Debugging Away From Failure
Or How To Avoid Unrecoverable Loss
Department of Curriculum and Instruction
University of Minnesota
EPSY 5124 – Debugging Failure
Dr. David DeLiema
December 22, 2021
Failure means many things to many people. From a low grade on a math test in elementary school to a space shuttle explosion, the word has different meanings and consequences for all of the individuals and groups involved. How can a single event be placed at so many different places on the continuum from success to failure by so many different people? This paper discusses the idea that what is seen as a single failure event is actually a timeline of faults and errors, which lead up to a point at which there is a feeling of an unrecoverable loss of opportunity. Each participant and observer views this timeline through their own multiple lenses of expectations. It is possible, however, to avoid the feeling of unrecoverable loss by allowing space for “debugging” between error and failure.

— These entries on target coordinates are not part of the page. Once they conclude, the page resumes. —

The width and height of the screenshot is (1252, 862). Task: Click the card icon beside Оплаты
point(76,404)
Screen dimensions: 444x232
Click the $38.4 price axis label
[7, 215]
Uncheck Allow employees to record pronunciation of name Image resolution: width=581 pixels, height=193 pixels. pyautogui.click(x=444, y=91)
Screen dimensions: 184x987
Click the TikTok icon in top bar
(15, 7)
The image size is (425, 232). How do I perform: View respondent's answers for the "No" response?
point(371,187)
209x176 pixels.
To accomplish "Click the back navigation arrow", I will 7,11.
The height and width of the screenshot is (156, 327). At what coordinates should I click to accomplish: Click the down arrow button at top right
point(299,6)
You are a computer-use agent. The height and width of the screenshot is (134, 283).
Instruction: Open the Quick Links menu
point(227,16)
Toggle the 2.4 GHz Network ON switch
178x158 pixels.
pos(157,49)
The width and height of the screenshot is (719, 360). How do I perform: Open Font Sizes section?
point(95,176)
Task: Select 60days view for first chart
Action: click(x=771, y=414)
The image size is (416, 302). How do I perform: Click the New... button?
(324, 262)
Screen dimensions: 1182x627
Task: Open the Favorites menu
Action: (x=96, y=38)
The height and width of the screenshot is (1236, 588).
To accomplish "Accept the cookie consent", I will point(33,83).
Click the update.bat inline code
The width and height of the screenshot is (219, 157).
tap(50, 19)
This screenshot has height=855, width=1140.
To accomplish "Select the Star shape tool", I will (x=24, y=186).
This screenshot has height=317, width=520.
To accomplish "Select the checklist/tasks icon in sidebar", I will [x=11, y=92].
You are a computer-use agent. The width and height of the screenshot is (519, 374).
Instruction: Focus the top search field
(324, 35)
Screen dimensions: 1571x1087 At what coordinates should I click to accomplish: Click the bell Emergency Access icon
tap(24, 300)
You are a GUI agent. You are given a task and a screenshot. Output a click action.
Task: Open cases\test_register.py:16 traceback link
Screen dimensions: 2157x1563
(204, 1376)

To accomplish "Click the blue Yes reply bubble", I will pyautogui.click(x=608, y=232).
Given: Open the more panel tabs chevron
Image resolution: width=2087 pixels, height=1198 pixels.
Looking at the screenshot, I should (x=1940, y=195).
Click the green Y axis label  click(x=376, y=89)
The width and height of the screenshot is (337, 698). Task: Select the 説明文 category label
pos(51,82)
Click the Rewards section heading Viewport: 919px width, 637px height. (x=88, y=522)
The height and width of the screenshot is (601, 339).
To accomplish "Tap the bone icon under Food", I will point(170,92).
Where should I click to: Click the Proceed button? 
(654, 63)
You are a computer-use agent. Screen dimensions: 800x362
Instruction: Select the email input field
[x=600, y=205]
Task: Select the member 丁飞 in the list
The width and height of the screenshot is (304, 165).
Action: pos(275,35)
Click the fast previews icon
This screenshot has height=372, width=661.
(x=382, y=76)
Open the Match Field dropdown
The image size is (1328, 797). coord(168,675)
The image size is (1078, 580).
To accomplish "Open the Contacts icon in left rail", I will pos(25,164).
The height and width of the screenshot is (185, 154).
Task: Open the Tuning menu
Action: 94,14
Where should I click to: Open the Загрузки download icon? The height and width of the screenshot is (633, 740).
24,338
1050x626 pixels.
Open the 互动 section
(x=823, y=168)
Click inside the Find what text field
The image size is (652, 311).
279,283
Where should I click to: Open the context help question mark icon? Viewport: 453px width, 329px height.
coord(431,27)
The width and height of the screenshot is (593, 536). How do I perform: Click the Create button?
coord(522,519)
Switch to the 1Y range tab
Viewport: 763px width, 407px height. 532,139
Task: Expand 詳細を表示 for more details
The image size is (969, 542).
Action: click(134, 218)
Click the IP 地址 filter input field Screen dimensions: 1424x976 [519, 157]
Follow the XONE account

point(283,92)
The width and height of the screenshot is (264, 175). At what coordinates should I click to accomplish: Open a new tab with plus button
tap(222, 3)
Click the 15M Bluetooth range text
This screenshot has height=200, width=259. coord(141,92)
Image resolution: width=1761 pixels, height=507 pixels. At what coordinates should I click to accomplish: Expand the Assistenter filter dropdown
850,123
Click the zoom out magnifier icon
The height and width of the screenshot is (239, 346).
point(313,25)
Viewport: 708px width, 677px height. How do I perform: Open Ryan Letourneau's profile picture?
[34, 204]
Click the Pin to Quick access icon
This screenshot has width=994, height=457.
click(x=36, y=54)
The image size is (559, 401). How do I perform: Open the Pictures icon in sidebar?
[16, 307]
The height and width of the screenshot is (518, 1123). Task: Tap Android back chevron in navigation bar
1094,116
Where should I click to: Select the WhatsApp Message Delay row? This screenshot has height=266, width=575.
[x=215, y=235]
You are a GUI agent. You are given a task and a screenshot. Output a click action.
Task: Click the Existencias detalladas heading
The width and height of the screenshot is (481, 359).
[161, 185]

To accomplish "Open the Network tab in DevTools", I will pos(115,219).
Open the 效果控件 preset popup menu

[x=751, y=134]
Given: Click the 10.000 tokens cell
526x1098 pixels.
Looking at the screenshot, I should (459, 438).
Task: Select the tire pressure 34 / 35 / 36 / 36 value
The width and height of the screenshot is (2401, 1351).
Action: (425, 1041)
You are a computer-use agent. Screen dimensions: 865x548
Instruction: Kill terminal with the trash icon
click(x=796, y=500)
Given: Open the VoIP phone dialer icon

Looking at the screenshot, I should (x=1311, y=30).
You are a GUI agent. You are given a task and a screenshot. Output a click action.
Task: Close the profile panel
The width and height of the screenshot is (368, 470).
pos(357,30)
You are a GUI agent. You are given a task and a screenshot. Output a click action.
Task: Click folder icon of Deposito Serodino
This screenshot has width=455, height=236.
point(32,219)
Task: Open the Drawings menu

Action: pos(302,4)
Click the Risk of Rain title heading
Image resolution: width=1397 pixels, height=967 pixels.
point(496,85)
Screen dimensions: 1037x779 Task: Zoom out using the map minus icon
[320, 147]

Introduction – What is failure?
The word failure means many different things in many different contexts and is notoriously hard to define (Clifford, 1984; Feltham, 2014; D. DeLiema, personal communication, Sep. 22, 2021). Even with a single well-known and well-documented event that is universally described as a failure, such as the burning of the Notre Dame Cathedral, it is impossible to pinpoint exactly one ultimate failure. Instead it exists as a timeline of errors (Peltier et al, 2019), and even with a hypothetically perfectly-accurate record of all related events, every person would come up with their own version of what the point of failure actually is. One person might say that the failure occurred when fire expanded out of control; one might say when the fire suppression system did not work; one might say when the security officers did not call the fire department in time; one might simply say “when the cathedral burned”. How is it possible that such a unique and well-documented event has such a wide discrepancy in its main descriptor as failure?
The simple reason is that failure is not an event, but a feeling. Despite millions of people viewing the burning of Notre Dame as a failure, their own unique knowledge, experience, and culture will define what that means for them. A child who has only seen the cathedral in cartoons will have a much different view than an elderly Parisian who has attended service every day for decades. Despite this huge variance, there is still a common thread in all of these very personal interpretations. The first part of the common thread is paradoxically that failure is a uniquely personal experience. The second part of the common thread is that there is a feeling of loss. And finally, what fully defines the feeling of failure is that the loss is unrecoverable. Whether it is a failed exam, a missed penalty shot, or a burned cathedral, the feeling of failure necessarily includes the feeling that the result can not be changed.
This paper puts forth the definition that the moment of failure is when an individual has “the first-person feeling of an unrecoverable loss of the potential for success.” It is all the more powerful if the individual feels personally responsible.
Errors vs Failures
Clearly the critical word in this definition is “unrecoverable”. If we have many chances to succeed, any single one that is missed does not constitute failure. Unrecoverable is what separates “failure” from “error”. Reason (1990) produced the following figure to describe the different kinds of errors:
Fig. 1 – Algorithm for distinguishing the different kinds of intentional behavior (Reason, 1990, p. 6)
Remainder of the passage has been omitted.